Walter Scott attributed his use of a phantom barber in his play The Doom of Devorgoil (1830) to this story, writing: "The story of the Ghostly Barber is told in many countries; but the best narrative founded on the passage, is the tale called Stumme Liebe, among the legends of Musæus. I think it has been introduced upon the English stage in some pantomime, which was one objection to bringing it upon the scene a second time."

"The Spectre-Barber" is also traced as the source of the "three times recurring dream" motif in Washington Irving's "Wolfert Webber" (from Tales of a Traveller, 1824) according to Walter Reichart.

Additionally a German opera, Arnelda, by Andreas Mohr with libretto by Otto Eick was based on "The Spectre-Barber", which was first performed in 1894 at the Würzburg Stadttheatre.
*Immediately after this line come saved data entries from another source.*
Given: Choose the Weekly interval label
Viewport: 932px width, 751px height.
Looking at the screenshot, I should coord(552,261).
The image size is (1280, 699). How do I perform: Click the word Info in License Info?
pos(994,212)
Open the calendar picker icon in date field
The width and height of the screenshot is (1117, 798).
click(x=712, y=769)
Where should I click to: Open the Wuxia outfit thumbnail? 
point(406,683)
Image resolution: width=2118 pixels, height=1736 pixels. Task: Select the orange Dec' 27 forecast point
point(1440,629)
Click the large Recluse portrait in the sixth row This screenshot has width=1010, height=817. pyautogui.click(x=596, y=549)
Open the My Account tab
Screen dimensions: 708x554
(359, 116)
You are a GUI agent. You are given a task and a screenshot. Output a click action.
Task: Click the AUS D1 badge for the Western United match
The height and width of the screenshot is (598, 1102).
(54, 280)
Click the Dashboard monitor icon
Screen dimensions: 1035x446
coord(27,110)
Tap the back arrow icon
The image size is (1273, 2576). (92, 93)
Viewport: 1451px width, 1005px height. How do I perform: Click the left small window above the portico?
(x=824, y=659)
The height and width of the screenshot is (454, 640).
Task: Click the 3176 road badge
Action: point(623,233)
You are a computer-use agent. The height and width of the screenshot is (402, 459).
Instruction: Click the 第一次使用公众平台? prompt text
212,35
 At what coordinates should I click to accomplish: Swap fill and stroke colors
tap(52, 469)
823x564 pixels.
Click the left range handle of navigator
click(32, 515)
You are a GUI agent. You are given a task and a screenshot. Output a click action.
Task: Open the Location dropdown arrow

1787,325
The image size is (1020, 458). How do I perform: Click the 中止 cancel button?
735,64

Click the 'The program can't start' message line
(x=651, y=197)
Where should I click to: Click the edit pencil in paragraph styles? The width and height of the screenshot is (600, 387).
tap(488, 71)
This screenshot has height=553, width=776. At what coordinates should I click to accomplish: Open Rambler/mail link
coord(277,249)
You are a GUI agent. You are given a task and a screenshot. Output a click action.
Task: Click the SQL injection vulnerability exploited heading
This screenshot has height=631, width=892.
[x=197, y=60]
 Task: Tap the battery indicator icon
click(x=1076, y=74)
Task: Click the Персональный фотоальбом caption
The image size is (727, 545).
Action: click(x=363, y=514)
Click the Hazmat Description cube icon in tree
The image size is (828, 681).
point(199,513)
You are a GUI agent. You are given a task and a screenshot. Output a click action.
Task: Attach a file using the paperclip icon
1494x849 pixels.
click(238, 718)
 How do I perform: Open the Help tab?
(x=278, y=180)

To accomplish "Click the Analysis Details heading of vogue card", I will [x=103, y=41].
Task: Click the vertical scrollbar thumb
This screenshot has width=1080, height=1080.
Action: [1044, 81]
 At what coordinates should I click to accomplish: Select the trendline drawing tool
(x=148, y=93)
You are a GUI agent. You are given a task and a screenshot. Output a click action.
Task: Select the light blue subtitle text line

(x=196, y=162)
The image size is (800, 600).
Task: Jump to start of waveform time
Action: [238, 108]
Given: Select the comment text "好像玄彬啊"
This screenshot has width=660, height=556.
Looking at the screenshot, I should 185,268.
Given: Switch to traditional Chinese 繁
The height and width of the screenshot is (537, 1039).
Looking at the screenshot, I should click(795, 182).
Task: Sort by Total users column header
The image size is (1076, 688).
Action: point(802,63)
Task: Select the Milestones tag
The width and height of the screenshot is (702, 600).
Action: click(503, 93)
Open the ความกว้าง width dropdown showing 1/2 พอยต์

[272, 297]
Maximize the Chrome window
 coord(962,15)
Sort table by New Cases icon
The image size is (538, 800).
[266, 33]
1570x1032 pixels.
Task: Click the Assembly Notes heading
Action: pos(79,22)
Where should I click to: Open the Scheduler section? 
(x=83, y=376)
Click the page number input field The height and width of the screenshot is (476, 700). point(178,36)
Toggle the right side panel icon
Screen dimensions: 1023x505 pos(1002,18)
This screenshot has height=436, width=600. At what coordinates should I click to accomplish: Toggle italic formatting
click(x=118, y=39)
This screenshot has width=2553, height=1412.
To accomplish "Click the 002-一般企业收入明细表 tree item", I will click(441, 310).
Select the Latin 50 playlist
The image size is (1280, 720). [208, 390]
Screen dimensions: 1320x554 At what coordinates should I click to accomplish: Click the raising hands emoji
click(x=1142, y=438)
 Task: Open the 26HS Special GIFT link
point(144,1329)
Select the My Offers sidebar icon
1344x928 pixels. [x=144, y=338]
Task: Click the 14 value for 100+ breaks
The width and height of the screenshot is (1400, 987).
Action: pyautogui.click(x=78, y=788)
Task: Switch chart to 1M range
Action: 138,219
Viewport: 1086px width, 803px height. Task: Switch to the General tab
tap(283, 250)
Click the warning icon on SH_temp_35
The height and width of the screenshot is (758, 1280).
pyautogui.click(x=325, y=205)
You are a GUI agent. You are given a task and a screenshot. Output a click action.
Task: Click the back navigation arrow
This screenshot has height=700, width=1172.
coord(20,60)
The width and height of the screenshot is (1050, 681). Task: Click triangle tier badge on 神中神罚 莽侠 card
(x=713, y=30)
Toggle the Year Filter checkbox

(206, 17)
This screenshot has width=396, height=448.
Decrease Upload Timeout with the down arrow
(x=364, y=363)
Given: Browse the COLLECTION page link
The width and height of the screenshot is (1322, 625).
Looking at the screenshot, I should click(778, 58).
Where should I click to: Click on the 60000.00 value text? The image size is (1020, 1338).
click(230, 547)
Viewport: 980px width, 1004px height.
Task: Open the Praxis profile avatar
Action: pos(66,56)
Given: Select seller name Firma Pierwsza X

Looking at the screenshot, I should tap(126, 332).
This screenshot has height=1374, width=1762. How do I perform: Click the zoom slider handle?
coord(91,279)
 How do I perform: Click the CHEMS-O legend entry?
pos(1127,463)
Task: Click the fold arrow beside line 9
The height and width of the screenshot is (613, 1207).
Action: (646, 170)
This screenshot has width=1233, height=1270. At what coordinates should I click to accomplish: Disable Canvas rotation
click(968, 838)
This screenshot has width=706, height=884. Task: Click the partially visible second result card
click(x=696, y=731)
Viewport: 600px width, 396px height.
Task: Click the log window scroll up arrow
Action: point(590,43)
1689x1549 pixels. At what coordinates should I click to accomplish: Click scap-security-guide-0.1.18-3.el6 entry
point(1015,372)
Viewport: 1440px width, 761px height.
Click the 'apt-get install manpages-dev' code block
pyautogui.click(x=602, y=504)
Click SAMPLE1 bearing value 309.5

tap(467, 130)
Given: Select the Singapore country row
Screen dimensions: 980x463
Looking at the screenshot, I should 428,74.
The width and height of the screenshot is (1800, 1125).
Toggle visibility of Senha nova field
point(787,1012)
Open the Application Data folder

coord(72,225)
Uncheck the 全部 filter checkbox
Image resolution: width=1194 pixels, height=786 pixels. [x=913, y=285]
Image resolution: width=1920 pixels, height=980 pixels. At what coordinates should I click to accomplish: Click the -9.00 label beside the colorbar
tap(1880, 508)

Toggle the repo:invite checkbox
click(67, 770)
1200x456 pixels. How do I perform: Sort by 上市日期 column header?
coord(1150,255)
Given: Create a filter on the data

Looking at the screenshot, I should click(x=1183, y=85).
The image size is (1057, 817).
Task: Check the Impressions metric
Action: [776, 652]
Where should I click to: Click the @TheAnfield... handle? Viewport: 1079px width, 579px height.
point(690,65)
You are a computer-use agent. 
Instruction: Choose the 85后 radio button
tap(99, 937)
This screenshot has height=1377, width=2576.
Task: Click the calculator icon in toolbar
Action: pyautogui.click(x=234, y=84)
David Morse sees "The Spectre-Barber" as an allegory showing the difficulty of being an artist, but also how "the artistic sensibility can triumph in a world of recalcitrant fact". Laura Martin points out that Musäus was an Enlightenment rationalist, but is retelling folk superstitions; he uses humour at points in "Stumme Liebe" to debunk the need for magic, despite the supernatural elements preceding it, which makes any moral to the story and its purpose unclear. Martin also questions Musäus' tendency to turn presumably originally peasant characters, into bourgeois figures, such as Franz. David Blamires describes "The Spectre-Barber" as managing to "combine a sentimental love-story with the hero's hair-raising encounter with a ghost in a haunted castle, followed by a version of the dream of hidden treasure", claiming that these themes are "of dubious interest to children". He writes that satire was a clear part of Musäus' literary purpose, though this was "kept in check by his deeper devotion to the idyll of domestic harmony".